Оторвите лучше задницу от стула и вызовите кого-нибудь из вашего начальства.
— Что вы сказали?
— Я дал вам ценный совет. Советую поторопиться, иначе заварится каша, которую ваше говняное бюро не расхлебает до второго пришествия, а вы попадете под какой-нибудь трибунал.
— Вы за это ответите! — заявил Эдлер.
— Отвечу. Только не вам, — сказал Дин и проворно нажал кнопку на столе.
В дверях возник сержант.
— Проводите меня в номер, — сказал Дин, — я спать хочу.

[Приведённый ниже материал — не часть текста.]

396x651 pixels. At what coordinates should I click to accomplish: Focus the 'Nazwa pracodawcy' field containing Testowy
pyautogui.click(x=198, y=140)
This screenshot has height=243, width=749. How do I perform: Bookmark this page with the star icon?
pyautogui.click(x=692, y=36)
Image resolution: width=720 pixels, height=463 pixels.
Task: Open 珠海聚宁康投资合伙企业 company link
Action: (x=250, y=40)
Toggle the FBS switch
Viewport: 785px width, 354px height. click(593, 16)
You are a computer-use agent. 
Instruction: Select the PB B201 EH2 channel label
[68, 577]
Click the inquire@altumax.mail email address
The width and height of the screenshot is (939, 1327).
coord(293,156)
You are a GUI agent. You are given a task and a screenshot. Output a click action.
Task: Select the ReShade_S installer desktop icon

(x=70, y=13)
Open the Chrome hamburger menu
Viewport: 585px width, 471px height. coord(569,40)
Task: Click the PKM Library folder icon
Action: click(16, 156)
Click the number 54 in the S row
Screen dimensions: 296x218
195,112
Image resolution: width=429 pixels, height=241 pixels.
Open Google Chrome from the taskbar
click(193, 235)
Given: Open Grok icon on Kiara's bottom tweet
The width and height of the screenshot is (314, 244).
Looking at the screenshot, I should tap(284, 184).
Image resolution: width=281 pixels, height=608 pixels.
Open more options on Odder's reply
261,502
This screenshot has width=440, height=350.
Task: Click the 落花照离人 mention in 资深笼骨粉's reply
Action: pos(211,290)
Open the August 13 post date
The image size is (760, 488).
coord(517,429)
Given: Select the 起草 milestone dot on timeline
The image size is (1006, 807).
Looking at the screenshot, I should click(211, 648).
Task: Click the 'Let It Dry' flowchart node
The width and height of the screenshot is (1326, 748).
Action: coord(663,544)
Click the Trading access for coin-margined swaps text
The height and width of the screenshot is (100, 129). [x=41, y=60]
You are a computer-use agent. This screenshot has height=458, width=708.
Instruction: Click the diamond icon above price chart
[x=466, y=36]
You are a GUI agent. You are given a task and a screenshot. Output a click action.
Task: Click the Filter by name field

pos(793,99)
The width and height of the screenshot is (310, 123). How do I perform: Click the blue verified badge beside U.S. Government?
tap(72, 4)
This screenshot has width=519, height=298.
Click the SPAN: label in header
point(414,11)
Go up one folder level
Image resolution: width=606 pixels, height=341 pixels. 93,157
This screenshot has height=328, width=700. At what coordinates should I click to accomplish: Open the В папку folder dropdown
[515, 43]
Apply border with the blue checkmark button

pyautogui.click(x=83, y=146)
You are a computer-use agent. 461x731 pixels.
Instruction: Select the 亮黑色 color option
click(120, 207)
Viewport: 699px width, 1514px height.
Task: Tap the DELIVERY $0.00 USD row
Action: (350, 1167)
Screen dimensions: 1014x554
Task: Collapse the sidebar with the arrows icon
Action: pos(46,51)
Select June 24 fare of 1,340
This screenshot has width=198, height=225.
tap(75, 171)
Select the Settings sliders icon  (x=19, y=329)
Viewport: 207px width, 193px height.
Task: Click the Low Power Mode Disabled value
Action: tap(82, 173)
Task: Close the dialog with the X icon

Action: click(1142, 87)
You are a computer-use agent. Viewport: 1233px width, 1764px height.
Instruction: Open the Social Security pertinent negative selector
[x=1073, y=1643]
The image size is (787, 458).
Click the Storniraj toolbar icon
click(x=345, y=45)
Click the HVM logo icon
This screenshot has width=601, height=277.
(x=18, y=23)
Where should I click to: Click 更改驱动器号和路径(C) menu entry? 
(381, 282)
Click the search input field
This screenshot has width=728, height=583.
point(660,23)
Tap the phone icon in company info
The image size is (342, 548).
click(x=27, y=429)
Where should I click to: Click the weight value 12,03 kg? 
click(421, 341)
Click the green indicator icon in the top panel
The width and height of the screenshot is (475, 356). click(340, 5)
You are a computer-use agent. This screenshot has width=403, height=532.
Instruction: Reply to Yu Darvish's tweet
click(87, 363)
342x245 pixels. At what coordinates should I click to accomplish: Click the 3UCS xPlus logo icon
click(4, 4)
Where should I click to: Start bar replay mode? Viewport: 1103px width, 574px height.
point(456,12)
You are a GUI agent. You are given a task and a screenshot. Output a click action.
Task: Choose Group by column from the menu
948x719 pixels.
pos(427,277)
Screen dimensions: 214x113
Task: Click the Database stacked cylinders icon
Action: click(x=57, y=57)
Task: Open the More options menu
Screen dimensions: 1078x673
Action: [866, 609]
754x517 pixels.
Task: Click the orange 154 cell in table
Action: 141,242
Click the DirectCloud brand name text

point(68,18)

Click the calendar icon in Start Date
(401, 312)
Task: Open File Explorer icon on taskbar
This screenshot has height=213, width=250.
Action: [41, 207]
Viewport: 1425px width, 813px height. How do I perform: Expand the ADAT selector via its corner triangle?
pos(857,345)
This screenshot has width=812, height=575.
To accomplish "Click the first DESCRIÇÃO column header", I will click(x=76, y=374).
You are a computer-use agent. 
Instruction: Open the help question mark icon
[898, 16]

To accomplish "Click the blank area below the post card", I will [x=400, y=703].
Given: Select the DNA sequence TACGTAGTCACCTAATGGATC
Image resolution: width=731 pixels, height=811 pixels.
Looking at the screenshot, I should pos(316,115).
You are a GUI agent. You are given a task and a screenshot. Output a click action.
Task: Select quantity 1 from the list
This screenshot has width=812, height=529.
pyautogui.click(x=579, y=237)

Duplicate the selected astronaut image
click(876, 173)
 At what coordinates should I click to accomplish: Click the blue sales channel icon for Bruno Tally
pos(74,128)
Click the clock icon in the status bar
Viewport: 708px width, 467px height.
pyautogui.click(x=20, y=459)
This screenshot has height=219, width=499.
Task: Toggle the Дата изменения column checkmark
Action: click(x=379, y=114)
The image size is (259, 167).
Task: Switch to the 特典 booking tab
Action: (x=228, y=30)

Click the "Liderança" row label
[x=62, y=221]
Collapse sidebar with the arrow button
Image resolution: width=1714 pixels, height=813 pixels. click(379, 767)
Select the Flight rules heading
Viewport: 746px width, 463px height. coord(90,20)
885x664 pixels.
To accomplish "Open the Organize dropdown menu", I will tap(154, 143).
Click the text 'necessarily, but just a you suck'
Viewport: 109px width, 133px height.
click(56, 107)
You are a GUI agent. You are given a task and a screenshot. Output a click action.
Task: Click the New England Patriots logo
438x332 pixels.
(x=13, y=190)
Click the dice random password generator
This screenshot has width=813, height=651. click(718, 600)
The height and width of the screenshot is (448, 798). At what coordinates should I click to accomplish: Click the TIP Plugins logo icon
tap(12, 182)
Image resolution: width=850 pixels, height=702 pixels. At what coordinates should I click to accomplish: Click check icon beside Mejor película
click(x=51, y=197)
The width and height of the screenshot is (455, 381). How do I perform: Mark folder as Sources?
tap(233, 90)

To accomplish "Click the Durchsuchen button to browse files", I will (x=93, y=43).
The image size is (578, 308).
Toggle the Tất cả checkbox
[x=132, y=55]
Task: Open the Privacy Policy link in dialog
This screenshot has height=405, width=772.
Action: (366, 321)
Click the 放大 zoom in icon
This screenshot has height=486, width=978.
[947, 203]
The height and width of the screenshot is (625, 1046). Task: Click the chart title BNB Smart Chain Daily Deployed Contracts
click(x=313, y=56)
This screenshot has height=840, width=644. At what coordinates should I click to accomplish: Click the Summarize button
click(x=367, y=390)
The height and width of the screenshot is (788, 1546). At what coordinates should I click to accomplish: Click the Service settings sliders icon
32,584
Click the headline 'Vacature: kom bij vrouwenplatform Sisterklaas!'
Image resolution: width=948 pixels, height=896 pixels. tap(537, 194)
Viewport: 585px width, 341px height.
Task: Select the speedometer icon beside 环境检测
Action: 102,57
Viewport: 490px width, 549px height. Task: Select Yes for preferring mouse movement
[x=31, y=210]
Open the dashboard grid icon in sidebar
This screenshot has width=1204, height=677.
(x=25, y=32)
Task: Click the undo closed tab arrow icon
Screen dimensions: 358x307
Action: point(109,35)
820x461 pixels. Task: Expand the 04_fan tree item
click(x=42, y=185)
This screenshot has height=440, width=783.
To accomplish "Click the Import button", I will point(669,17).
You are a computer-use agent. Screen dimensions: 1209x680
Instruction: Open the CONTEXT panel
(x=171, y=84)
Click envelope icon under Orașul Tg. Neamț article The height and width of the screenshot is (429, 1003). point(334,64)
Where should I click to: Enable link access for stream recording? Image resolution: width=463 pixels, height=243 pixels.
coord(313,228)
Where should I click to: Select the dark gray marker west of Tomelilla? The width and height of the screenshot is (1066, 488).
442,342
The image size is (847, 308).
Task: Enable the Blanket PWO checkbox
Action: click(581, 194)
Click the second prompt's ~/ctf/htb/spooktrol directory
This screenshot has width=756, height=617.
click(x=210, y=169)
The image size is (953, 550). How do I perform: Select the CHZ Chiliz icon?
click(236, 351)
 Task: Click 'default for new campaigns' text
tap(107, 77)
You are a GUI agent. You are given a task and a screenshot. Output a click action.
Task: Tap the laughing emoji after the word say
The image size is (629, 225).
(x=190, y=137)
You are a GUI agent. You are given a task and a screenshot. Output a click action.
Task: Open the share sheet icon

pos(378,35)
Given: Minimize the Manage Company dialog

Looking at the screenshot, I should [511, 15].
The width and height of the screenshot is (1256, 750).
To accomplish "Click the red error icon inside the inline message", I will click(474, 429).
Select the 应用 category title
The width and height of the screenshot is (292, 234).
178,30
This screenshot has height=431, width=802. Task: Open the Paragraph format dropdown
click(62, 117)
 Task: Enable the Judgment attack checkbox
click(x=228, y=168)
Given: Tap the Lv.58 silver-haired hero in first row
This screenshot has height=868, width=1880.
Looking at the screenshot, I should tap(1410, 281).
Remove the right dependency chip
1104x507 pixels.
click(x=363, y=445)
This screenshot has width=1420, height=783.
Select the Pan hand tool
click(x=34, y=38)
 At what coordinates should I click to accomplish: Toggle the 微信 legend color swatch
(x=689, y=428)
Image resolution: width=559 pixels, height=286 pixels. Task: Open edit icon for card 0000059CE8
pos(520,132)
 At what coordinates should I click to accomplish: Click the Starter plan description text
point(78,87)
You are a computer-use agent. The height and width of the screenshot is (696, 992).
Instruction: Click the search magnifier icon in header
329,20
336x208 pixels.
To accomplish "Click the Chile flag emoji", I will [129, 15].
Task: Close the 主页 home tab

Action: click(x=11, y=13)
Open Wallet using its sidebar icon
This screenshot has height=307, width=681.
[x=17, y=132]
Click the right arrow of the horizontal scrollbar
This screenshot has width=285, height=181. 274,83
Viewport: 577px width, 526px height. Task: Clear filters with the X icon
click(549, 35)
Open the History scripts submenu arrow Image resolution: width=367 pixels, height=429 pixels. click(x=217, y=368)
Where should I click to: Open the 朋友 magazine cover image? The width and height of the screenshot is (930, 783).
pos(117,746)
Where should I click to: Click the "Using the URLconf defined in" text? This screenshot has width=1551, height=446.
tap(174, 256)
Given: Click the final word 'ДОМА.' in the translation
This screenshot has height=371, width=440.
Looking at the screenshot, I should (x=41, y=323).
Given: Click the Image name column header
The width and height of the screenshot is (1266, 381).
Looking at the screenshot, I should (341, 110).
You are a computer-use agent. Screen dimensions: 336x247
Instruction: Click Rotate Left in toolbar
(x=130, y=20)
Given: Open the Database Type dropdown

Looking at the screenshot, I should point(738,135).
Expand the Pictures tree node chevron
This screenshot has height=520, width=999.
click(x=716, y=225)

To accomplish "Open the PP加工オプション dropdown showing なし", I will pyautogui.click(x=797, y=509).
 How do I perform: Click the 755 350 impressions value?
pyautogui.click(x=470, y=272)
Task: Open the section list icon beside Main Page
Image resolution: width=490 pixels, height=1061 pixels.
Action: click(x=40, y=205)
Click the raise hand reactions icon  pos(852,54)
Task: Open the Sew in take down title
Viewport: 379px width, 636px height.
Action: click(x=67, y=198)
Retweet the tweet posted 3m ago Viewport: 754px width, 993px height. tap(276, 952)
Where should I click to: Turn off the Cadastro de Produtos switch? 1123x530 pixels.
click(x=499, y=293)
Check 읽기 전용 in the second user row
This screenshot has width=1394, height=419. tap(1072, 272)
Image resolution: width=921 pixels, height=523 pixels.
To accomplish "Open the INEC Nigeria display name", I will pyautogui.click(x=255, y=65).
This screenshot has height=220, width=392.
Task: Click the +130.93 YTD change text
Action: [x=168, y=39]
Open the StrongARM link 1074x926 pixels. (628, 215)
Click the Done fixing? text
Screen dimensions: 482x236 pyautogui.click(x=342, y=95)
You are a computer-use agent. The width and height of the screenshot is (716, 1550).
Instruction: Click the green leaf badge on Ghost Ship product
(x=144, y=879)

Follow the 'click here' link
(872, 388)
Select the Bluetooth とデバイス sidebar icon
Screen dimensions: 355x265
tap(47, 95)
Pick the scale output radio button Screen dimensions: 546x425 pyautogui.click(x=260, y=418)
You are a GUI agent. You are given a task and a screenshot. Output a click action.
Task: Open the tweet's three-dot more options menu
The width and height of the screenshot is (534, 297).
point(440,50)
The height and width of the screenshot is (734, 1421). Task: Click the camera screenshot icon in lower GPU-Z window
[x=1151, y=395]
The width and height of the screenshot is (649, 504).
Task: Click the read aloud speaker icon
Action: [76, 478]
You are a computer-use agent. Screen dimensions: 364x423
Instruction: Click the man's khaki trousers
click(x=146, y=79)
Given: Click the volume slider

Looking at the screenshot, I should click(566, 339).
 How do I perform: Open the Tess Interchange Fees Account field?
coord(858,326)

Эдлер молчал, хватая ртом воздух, как выброшенная на берег рыба.
На этот раз Дину удалось-таки выспаться. Проснулся он свежим и бодрым. Тот же самый дежурный сержант, широко зевая и прихлебывая кофе из огромной кружки, сражался с кроссвордом.
— Завтрак мне полагается? — спросил Дин.
— А как же. У нас солидное заведение, мистер Снорри, — сказал сержант, отработанным движением задвигая стандартную пластиковую коробку в микровейв, — кстати, вы случайно не историк?
— А что?
— Кроссворд исторический. Может, подскажете, что это: предсказатель будущего по полету птиц из пяти знаков?
— Авгур, — ответил Дин.
— А греческая буква из семи знаков, первый — "о"?
— Омикрон.
— Класс! А может, и это знаете: римский император из девяти знаков, третий с начала — "р"?
— Каракалла. Пишется с двумя «л». Ну, как там с завтраком?
— Еще две минуты. Столица древнего мексиканского государства, до фига знаков, третий с конца — "л"?